Nothing in the records should differ when they are repeated. Restate them word for word.

— Recorded information —
□ □ □ □ □
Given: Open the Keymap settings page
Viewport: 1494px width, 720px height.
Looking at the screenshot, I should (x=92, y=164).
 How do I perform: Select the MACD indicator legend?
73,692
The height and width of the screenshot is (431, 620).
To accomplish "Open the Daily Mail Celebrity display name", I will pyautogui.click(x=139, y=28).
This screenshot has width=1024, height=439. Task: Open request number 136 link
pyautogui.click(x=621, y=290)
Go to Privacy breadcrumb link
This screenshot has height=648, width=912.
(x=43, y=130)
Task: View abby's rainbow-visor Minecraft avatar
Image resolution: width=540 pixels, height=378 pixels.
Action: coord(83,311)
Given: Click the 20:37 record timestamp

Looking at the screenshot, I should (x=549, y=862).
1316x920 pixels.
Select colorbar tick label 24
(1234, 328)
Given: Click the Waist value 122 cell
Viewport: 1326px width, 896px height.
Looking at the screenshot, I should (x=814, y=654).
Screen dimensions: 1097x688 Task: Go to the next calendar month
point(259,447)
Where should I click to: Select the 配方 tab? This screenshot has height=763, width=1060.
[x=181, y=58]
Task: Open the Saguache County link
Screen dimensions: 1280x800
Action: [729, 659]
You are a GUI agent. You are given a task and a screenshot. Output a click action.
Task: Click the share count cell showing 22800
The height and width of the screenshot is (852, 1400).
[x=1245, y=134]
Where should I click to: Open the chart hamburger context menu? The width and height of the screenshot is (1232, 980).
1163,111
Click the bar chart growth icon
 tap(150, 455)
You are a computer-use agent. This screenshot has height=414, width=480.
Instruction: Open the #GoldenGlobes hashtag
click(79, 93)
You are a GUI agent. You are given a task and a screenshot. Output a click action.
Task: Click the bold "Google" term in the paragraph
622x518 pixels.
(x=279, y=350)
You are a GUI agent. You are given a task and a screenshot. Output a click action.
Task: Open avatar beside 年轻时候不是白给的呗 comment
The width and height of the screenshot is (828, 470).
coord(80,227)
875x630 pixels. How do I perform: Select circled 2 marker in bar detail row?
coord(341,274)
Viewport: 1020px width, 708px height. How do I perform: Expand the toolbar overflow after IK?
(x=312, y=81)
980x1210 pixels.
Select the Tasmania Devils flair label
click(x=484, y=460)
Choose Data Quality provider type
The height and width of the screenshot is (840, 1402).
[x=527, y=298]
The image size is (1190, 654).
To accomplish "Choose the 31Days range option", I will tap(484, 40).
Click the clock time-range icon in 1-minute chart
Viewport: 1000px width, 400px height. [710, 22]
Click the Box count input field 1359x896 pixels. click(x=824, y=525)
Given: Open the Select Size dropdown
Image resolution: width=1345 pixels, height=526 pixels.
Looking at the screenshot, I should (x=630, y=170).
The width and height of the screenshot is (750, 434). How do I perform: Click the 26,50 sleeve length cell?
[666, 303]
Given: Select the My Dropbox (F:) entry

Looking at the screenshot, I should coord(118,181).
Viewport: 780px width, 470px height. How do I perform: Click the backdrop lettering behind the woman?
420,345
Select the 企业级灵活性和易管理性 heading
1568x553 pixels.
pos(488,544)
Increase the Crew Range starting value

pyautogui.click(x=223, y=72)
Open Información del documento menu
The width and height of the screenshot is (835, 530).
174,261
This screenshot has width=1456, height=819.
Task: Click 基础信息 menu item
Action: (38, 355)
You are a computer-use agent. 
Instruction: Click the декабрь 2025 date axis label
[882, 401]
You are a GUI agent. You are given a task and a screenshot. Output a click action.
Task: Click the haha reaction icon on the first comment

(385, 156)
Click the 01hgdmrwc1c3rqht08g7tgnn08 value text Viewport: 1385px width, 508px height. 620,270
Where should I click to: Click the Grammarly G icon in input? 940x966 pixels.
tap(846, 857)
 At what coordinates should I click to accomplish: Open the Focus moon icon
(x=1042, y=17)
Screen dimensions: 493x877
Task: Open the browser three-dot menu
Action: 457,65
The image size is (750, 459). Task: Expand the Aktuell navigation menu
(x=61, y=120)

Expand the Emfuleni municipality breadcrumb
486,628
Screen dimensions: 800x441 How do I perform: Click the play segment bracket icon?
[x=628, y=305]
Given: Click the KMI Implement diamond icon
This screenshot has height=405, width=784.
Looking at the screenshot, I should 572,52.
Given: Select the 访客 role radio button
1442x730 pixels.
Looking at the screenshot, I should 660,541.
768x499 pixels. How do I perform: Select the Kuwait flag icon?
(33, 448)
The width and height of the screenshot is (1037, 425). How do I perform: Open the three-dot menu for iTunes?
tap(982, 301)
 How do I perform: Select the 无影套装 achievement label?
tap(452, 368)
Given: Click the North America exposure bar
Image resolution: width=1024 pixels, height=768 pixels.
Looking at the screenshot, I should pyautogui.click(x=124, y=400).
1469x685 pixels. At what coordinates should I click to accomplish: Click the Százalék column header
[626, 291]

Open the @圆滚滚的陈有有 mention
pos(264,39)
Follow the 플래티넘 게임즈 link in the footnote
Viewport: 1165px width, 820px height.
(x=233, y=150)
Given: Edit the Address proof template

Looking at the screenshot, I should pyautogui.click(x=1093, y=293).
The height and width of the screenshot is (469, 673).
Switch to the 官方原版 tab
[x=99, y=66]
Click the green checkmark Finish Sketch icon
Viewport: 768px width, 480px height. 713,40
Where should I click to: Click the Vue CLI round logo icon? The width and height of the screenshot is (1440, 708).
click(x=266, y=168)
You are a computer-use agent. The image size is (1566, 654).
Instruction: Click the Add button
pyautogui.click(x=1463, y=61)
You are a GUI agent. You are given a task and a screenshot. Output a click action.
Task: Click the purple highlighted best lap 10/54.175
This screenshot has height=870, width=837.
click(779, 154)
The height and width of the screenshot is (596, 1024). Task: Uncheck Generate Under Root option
□ □ □ □ □
— Solution to this task —
Given: Open the Keymap settings page
Viewport: 1494px width, 720px height.
Looking at the screenshot, I should (x=92, y=164).
 How do I perform: Select the MACD indicator legend?
73,692
The height and width of the screenshot is (431, 620).
To accomplish "Open the Daily Mail Celebrity display name", I will pyautogui.click(x=139, y=28).
This screenshot has width=1024, height=439. Task: Open request number 136 link
pyautogui.click(x=621, y=290)
Go to Privacy breadcrumb link
This screenshot has height=648, width=912.
(x=43, y=130)
Task: View abby's rainbow-visor Minecraft avatar
Image resolution: width=540 pixels, height=378 pixels.
Action: coord(83,311)
Given: Click the 20:37 record timestamp

Looking at the screenshot, I should (x=549, y=862).
1316x920 pixels.
Select colorbar tick label 24
(1234, 328)
Given: Click the Waist value 122 cell
Viewport: 1326px width, 896px height.
Looking at the screenshot, I should (x=814, y=654).
Screen dimensions: 1097x688 Task: Go to the next calendar month
point(259,447)
Where should I click to: Select the 配方 tab? This screenshot has height=763, width=1060.
[x=181, y=58]
Task: Open the Saguache County link
Screen dimensions: 1280x800
Action: [729, 659]
You are a GUI agent. You are given a task and a screenshot. Output a click action.
Task: Click the share count cell showing 22800
The height and width of the screenshot is (852, 1400).
[x=1245, y=134]
Where should I click to: Open the chart hamburger context menu? The width and height of the screenshot is (1232, 980).
1163,111
Click the bar chart growth icon
 tap(150, 455)
You are a computer-use agent. This screenshot has height=414, width=480.
Instruction: Open the #GoldenGlobes hashtag
click(79, 93)
You are a GUI agent. You are given a task and a screenshot. Output a click action.
Task: Click the bold "Google" term in the paragraph
622x518 pixels.
(x=279, y=350)
You are a GUI agent. You are given a task and a screenshot. Output a click action.
Task: Open avatar beside 年轻时候不是白给的呗 comment
The width and height of the screenshot is (828, 470).
coord(80,227)
875x630 pixels. How do I perform: Select circled 2 marker in bar detail row?
coord(341,274)
Viewport: 1020px width, 708px height. How do I perform: Expand the toolbar overflow after IK?
(x=312, y=81)
980x1210 pixels.
Select the Tasmania Devils flair label
click(x=484, y=460)
Choose Data Quality provider type
The height and width of the screenshot is (840, 1402).
[x=527, y=298]
The image size is (1190, 654).
To accomplish "Choose the 31Days range option", I will tap(484, 40).
Click the clock time-range icon in 1-minute chart
Viewport: 1000px width, 400px height. [710, 22]
Click the Box count input field 1359x896 pixels. click(x=824, y=525)
Given: Open the Select Size dropdown
Image resolution: width=1345 pixels, height=526 pixels.
Looking at the screenshot, I should (x=630, y=170).
The width and height of the screenshot is (750, 434). How do I perform: Click the 26,50 sleeve length cell?
[666, 303]
Given: Select the My Dropbox (F:) entry

Looking at the screenshot, I should coord(118,181).
Viewport: 780px width, 470px height. How do I perform: Click the backdrop lettering behind the woman?
420,345
Select the 企业级灵活性和易管理性 heading
1568x553 pixels.
pos(488,544)
Increase the Crew Range starting value

pyautogui.click(x=223, y=72)
Open Información del documento menu
The width and height of the screenshot is (835, 530).
174,261
This screenshot has width=1456, height=819.
Task: Click 基础信息 menu item
Action: (38, 355)
You are a computer-use agent. 
Instruction: Click the декабрь 2025 date axis label
[882, 401]
You are a GUI agent. You are given a task and a screenshot. Output a click action.
Task: Click the haha reaction icon on the first comment

(385, 156)
Click the 01hgdmrwc1c3rqht08g7tgnn08 value text Viewport: 1385px width, 508px height. 620,270
Where should I click to: Click the Grammarly G icon in input? 940x966 pixels.
tap(846, 857)
 At what coordinates should I click to accomplish: Open the Focus moon icon
(x=1042, y=17)
Screen dimensions: 493x877
Task: Open the browser three-dot menu
Action: 457,65
The image size is (750, 459). Task: Expand the Aktuell navigation menu
(x=61, y=120)

Expand the Emfuleni municipality breadcrumb
486,628
Screen dimensions: 800x441 How do I perform: Click the play segment bracket icon?
[x=628, y=305]
Given: Click the KMI Implement diamond icon
This screenshot has height=405, width=784.
Looking at the screenshot, I should 572,52.
Given: Select the 访客 role radio button
1442x730 pixels.
Looking at the screenshot, I should 660,541.
768x499 pixels. How do I perform: Select the Kuwait flag icon?
(33, 448)
The width and height of the screenshot is (1037, 425). How do I perform: Open the three-dot menu for iTunes?
tap(982, 301)
 How do I perform: Select the 无影套装 achievement label?
tap(452, 368)
Given: Click the North America exposure bar
Image resolution: width=1024 pixels, height=768 pixels.
Looking at the screenshot, I should pyautogui.click(x=124, y=400).
1469x685 pixels. At what coordinates should I click to accomplish: Click the Százalék column header
[626, 291]

Open the @圆滚滚的陈有有 mention
pos(264,39)
Follow the 플래티넘 게임즈 link in the footnote
Viewport: 1165px width, 820px height.
(x=233, y=150)
Given: Edit the Address proof template

Looking at the screenshot, I should pyautogui.click(x=1093, y=293).
The height and width of the screenshot is (469, 673).
Switch to the 官方原版 tab
[x=99, y=66]
Click the green checkmark Finish Sketch icon
Viewport: 768px width, 480px height. 713,40
Where should I click to: Click the Vue CLI round logo icon? The width and height of the screenshot is (1440, 708).
click(x=266, y=168)
You are a computer-use agent. The image size is (1566, 654).
Instruction: Click the Add button
pyautogui.click(x=1463, y=61)
You are a GUI agent. You are given a task and a screenshot. Output a click action.
Task: Click the purple highlighted best lap 10/54.175
This screenshot has height=870, width=837.
click(779, 154)
The height and width of the screenshot is (596, 1024). Task: Uncheck Generate Under Root option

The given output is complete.